As marketers, we can construct dozens of ideas on how to market a brand or product, especially those we are knowledgeable about. But what happens when an opportunity presents itself and you know nothing about the industry or how the product works? Maybe the lingo is too complicated? Maybe the business is too niche for you to understand? Are you going to pass on it and move on to the next client or are you going to do everything you can to learn? Here are some ways you can research and market a product or business you know nothing about:

Review the Company Website

Marketing a Product or Business

Your first step before interviewing your client is to actually read through their website and get a solid understanding about their business and products. You may notice:

  1. Missing Content – Bring up new content ideas during the meeting based on what you think is missing from their website.
  2. Unfamiliar Terms – Take the time to search the definitions of unfamiliar or technical terms to help you understand their lingo.
  3. Products and Services – Familiarize yourself with the company products and services. See how they present their products and determine if the process to buy is easy or complicated. Even if your marketing strategy is perfect, poor website structure can affect sales and should be discussed in a meeting.

Interview Your Client

Marketing a Product or Business

This might seem like a no brainer, but talking to your client about what they want is mandatory. Whether you’re marketing their product or their company, you want to make sure you ask the right questions. For example:

  1. Who is your ideal customer or buyer persona?
  2. What are you trying to solve for your customer?
  3. Who are your competitors?
  4. What is your Unique Value Proposition?
  5. What target keywords do you want to rank for in Google?
  6. What is your cost to acquire a new customer?
  7. What content goals do you want to achieve?

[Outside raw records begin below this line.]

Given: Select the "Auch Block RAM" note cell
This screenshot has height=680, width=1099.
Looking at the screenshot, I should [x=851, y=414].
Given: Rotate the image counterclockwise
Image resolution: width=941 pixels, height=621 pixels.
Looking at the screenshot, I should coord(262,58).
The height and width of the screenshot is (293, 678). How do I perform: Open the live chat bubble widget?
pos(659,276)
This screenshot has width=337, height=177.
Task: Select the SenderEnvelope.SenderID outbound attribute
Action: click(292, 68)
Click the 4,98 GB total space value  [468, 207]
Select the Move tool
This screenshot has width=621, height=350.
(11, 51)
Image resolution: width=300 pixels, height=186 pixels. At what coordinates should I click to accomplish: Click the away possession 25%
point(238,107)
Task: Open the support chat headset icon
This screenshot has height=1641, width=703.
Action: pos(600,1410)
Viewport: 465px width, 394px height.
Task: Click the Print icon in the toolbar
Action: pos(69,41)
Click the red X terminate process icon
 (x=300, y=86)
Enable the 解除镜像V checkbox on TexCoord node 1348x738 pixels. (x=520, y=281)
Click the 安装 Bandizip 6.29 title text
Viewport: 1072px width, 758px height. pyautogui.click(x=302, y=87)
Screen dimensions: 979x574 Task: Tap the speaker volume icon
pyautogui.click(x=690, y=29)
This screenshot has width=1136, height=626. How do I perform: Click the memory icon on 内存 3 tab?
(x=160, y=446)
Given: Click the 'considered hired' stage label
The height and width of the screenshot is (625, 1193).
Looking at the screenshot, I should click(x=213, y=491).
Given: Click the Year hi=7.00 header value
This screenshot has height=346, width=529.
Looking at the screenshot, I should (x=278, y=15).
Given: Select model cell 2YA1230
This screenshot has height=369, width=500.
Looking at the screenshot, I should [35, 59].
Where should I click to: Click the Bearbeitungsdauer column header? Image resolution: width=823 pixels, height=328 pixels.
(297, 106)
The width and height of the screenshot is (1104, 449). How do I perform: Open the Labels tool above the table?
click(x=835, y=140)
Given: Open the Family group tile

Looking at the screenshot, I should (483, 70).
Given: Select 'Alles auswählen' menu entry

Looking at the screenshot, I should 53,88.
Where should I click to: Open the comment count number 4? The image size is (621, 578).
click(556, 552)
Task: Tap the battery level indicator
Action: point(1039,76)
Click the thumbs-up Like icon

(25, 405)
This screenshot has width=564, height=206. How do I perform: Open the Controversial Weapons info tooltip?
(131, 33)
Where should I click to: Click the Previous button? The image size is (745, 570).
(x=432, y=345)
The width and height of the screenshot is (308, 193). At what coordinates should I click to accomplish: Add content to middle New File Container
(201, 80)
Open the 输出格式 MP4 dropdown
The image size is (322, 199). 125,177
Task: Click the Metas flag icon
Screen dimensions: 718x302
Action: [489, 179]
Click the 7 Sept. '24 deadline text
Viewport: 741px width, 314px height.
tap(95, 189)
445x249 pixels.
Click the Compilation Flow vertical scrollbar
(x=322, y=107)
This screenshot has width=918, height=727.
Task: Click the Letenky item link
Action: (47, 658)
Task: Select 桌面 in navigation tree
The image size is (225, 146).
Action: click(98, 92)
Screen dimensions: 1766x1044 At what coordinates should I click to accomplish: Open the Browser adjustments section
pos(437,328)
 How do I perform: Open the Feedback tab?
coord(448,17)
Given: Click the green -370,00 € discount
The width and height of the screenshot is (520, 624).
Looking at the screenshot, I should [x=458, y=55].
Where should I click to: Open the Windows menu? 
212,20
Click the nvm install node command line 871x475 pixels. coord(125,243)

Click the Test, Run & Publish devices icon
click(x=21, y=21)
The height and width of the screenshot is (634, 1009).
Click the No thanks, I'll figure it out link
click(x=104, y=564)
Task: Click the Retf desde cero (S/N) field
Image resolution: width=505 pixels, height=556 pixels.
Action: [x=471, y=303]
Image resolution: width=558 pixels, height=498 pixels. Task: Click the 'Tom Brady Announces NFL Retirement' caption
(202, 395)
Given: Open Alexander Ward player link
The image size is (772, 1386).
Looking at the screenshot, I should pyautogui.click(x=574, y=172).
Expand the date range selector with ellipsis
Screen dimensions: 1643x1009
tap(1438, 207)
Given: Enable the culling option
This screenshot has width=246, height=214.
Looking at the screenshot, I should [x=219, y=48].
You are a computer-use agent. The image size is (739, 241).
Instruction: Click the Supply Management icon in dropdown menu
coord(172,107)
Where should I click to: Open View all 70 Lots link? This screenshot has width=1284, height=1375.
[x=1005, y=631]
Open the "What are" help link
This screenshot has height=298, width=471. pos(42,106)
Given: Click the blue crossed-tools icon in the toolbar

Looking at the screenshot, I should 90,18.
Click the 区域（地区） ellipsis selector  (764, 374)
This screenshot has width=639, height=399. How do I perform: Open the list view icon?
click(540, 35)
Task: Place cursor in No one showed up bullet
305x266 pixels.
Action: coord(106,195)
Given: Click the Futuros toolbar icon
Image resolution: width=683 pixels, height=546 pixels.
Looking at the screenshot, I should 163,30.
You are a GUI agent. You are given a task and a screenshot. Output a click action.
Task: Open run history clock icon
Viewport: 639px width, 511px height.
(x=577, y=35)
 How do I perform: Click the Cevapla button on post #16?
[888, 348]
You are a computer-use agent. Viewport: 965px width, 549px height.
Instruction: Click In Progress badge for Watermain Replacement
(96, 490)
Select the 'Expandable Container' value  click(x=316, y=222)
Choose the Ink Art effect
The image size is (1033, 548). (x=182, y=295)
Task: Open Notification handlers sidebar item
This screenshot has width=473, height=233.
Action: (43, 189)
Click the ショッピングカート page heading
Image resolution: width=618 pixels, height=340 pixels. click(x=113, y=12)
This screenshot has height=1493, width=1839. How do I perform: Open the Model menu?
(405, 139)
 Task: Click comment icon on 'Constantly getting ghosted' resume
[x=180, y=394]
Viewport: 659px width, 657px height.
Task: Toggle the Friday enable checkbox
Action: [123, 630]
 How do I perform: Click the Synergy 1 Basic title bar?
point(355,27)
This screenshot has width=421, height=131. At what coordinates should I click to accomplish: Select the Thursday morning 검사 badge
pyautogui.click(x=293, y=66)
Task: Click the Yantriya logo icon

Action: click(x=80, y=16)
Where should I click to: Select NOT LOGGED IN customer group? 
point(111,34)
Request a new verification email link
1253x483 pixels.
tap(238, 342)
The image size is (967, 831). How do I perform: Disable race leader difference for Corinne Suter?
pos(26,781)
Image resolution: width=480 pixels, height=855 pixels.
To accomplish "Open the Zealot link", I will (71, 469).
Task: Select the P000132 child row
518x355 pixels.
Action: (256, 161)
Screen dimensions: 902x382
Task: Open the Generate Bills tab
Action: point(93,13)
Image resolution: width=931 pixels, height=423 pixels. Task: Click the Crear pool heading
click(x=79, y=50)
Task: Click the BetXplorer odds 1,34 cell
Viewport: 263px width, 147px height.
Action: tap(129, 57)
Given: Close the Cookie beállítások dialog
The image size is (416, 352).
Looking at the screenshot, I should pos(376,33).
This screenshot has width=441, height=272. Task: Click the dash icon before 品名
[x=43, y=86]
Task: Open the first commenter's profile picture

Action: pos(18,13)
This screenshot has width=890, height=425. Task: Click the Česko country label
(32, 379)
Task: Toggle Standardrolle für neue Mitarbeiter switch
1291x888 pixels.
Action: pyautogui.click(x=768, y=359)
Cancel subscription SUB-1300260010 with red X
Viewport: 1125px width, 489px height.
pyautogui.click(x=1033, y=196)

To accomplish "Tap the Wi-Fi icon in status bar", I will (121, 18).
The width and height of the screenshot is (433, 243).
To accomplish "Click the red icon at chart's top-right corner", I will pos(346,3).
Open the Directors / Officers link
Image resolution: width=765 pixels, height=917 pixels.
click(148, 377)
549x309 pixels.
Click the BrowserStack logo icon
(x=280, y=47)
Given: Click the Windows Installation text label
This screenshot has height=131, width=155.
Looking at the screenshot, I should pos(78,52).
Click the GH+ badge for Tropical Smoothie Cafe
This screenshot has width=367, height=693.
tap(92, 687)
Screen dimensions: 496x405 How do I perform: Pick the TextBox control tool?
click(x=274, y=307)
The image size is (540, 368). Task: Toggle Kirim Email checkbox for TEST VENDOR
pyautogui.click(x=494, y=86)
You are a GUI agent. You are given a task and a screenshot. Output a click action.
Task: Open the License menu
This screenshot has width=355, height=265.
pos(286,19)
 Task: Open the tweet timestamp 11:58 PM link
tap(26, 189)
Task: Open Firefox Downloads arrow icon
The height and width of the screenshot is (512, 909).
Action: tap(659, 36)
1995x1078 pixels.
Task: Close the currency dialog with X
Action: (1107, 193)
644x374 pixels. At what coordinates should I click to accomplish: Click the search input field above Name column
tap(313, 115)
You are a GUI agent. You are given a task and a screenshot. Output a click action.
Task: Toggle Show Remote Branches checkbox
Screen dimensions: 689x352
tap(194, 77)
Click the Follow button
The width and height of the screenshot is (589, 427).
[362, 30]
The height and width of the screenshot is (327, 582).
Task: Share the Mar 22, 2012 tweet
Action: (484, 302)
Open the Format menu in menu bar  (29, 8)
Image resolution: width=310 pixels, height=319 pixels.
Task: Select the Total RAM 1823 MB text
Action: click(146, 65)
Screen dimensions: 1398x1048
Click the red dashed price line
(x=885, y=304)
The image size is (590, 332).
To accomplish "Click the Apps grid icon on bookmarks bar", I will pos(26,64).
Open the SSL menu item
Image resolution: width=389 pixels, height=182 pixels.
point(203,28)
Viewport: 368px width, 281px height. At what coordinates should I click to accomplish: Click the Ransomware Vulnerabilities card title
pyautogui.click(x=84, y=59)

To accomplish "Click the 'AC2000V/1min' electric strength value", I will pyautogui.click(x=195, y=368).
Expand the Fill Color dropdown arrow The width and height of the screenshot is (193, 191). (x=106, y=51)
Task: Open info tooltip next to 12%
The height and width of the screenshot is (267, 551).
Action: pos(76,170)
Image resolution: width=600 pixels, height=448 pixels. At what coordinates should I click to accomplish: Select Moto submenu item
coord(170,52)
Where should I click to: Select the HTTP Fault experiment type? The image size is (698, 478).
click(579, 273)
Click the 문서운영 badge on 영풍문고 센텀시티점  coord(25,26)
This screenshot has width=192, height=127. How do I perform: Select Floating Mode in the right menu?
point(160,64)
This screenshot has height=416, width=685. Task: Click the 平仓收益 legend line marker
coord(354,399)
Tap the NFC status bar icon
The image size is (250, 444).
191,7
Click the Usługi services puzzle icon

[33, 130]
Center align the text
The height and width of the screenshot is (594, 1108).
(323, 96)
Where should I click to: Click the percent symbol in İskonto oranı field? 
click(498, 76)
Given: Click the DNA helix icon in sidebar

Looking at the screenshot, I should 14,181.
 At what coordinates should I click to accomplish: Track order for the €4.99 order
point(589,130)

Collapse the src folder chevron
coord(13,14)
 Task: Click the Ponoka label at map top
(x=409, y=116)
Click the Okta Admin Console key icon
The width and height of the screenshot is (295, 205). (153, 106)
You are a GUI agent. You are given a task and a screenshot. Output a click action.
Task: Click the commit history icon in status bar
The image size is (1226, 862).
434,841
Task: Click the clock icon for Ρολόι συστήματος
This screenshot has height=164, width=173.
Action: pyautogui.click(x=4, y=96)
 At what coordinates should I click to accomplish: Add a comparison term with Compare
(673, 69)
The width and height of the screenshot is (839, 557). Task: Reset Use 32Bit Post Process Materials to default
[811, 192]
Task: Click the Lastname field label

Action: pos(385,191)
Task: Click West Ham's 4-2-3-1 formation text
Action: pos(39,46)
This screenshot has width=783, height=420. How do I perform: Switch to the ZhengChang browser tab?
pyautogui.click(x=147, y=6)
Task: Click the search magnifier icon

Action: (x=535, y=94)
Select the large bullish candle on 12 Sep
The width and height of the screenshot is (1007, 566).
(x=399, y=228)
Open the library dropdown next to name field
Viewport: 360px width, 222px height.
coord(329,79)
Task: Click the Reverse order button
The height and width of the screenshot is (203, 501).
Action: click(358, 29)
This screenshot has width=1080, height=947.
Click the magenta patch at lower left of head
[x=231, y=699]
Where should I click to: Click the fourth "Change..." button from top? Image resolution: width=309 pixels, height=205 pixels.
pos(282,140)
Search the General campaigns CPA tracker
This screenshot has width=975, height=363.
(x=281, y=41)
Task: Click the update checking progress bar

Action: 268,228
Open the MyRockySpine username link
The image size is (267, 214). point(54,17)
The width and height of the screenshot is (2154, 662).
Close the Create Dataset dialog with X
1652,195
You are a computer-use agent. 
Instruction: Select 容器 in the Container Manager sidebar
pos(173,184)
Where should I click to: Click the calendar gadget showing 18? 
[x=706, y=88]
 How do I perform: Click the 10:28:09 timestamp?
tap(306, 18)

These are just a few questions you could ask and I’m certain you can come up with more. Getting your questions right the first time relieves any worries about your ability to get the job done. Additionally, you can always bother them with questions via email, but try not to ask them something that should have already been asked during the first meeting. The last thing you want is for your client to worry if you’re “doing it right.”

Here are three sources that have more questions you could ask a potential client:

Google Everything

Last but not least, Google will become your best friend during the entire process. Search for anything that can help you gain a competitive edge in marketing for your client. You can search for:

  1. Competitors – View competitor products, blogs, social media, reviews and marketing tactics, then improve upon them within your own marketing strategy. See what they do right and wrong to gain the upper hand.
  2. Products – Search how the products are being portrayed on the internet. Look up blogs that explain the technical aspects in Layman’s Terms. This can help you articulate how the product can benefit the customer.   
  3. Blog Ideas – Search for popular blogs within your clients industry, make a list of popular blog titles, pick one and improve on the blog in your own words. You can add more details, add a list, create an infographic and/or make the topic easier to comprehend. Once you’ve improved on the topic, you have a better chance of reaching the top spot on Google.
  4. Newsletter Ideas – Research popular newsletter layouts in your clients industry and see what design fits best with the company identity. Use the layouts as examples and create a custom newsletter. This shouldn’t be too difficult since most email marketing applications today provide drag & drop builders with customizable templates.
  5. Reviews – Read competitor reviews to see what their customers are saying. You can utilize both good and bad reviews to better market a business or product.

Overall, do your research! You can market anything as long as you take the time to research. Make sure you completely understand your clients’ business goals, values, and products before you begin your marketing process. The list above should point you in the right direction to start marketing a product or business you know nothing about. Good luck!